- WHAT YOU NEED TO DO -
Report only the number of lines in the records that contain the word "chevron".

- Stored items -
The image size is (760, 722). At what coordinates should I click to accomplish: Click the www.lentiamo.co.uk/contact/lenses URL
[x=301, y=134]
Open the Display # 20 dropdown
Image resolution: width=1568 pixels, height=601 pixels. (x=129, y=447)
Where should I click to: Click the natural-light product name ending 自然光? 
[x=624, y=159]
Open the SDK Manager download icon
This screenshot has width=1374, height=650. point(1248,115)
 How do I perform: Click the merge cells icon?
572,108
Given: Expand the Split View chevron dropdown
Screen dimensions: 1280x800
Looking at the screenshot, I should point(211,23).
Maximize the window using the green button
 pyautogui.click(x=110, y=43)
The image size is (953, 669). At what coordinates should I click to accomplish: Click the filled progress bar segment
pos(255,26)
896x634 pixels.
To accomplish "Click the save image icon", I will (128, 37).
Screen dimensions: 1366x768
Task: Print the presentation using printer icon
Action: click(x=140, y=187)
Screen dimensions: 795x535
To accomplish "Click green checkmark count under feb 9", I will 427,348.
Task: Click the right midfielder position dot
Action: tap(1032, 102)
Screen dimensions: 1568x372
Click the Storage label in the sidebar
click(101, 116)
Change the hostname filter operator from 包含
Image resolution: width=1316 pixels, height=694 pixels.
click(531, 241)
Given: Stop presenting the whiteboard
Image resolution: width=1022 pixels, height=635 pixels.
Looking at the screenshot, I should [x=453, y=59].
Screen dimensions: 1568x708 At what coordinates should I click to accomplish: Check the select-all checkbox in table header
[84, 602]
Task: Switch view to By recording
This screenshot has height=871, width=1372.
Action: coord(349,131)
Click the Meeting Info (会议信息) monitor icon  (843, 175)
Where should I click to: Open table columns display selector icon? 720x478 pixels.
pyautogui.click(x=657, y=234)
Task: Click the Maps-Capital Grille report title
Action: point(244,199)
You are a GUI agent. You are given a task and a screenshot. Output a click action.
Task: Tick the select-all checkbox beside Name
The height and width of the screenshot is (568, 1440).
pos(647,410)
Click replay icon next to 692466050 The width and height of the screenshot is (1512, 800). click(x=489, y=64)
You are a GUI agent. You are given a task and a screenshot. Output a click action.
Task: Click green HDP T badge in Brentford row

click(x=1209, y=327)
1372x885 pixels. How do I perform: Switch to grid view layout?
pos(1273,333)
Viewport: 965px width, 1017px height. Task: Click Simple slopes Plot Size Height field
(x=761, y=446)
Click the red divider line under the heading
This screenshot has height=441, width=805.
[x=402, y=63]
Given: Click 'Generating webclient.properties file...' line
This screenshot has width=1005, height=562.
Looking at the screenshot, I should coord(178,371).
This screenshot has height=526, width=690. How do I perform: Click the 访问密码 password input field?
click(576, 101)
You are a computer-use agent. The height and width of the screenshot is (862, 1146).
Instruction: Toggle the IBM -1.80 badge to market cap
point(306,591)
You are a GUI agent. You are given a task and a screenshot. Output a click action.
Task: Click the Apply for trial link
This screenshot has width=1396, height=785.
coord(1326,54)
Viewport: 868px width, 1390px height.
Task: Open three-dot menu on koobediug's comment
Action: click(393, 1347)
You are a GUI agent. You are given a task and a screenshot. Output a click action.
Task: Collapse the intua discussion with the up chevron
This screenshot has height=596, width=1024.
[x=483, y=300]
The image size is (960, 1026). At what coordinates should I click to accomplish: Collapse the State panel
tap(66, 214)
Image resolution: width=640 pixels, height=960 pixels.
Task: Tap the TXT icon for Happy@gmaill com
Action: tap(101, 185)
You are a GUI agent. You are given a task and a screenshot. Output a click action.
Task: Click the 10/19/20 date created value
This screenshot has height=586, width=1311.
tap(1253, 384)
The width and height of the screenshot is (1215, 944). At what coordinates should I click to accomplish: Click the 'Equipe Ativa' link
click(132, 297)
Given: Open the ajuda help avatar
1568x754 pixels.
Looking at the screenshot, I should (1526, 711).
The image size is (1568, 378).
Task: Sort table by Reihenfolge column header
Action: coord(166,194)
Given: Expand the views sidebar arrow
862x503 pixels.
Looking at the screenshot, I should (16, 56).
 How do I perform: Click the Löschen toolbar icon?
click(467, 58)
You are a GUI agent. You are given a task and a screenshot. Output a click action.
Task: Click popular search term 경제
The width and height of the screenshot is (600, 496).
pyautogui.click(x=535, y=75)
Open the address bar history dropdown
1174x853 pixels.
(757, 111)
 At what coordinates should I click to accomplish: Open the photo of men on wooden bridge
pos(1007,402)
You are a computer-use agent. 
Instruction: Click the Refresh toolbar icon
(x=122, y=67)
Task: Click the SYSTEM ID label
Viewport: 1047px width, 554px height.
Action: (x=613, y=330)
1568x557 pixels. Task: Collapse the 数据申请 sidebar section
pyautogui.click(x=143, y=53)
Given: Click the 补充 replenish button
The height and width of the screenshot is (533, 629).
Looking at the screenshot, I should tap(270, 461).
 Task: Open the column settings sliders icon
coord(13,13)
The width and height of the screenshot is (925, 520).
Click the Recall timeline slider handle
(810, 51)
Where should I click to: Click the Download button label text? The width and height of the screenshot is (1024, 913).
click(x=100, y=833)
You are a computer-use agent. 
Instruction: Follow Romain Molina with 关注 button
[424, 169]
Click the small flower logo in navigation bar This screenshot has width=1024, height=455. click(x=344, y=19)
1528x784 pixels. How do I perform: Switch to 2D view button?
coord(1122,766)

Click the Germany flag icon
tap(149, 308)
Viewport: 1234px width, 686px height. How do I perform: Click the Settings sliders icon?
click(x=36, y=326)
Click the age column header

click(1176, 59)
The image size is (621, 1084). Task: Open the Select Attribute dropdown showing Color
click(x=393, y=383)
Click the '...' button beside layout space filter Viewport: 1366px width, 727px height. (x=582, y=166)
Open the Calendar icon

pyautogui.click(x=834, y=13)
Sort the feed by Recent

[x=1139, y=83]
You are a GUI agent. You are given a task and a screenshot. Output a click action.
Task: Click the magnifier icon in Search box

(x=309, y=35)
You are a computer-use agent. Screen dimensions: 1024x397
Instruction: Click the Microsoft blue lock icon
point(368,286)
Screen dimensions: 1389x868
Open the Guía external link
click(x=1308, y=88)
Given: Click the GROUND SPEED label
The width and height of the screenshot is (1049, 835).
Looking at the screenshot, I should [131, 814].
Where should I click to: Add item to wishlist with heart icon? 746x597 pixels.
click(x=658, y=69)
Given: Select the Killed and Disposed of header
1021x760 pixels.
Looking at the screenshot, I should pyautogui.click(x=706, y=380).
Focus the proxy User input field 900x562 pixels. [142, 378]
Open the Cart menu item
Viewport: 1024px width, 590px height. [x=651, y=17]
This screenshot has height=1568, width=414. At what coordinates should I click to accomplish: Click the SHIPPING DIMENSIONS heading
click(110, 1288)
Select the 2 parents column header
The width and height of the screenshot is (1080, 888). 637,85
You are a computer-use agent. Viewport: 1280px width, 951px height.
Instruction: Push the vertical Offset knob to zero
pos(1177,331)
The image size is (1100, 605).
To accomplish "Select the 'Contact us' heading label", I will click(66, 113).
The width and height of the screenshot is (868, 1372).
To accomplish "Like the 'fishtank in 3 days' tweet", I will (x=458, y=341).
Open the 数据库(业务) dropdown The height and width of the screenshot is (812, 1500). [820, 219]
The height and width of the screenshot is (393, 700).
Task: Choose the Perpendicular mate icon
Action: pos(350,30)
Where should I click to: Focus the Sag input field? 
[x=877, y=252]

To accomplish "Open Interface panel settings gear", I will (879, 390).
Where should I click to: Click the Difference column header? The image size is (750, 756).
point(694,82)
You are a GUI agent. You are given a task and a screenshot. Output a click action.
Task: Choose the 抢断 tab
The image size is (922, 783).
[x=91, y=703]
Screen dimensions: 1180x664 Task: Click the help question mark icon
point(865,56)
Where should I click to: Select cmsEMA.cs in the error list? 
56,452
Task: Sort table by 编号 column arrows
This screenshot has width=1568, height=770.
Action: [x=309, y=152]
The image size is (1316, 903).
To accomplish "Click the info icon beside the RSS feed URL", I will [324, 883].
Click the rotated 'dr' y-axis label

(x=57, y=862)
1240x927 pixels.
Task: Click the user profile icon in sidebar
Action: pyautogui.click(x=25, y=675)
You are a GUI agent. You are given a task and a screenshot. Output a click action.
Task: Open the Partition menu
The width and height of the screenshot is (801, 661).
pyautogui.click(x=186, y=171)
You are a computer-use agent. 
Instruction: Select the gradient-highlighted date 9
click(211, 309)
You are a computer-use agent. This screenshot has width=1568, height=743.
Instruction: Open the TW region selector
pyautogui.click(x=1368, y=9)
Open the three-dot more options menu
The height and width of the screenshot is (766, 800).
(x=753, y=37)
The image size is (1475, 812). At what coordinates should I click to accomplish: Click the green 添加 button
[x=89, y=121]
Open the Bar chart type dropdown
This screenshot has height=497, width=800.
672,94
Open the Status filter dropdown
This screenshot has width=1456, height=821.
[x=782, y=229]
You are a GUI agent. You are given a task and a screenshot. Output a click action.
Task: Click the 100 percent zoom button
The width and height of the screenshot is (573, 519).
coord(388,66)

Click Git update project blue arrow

- RESPONSE TO THIS EXERCISE -
2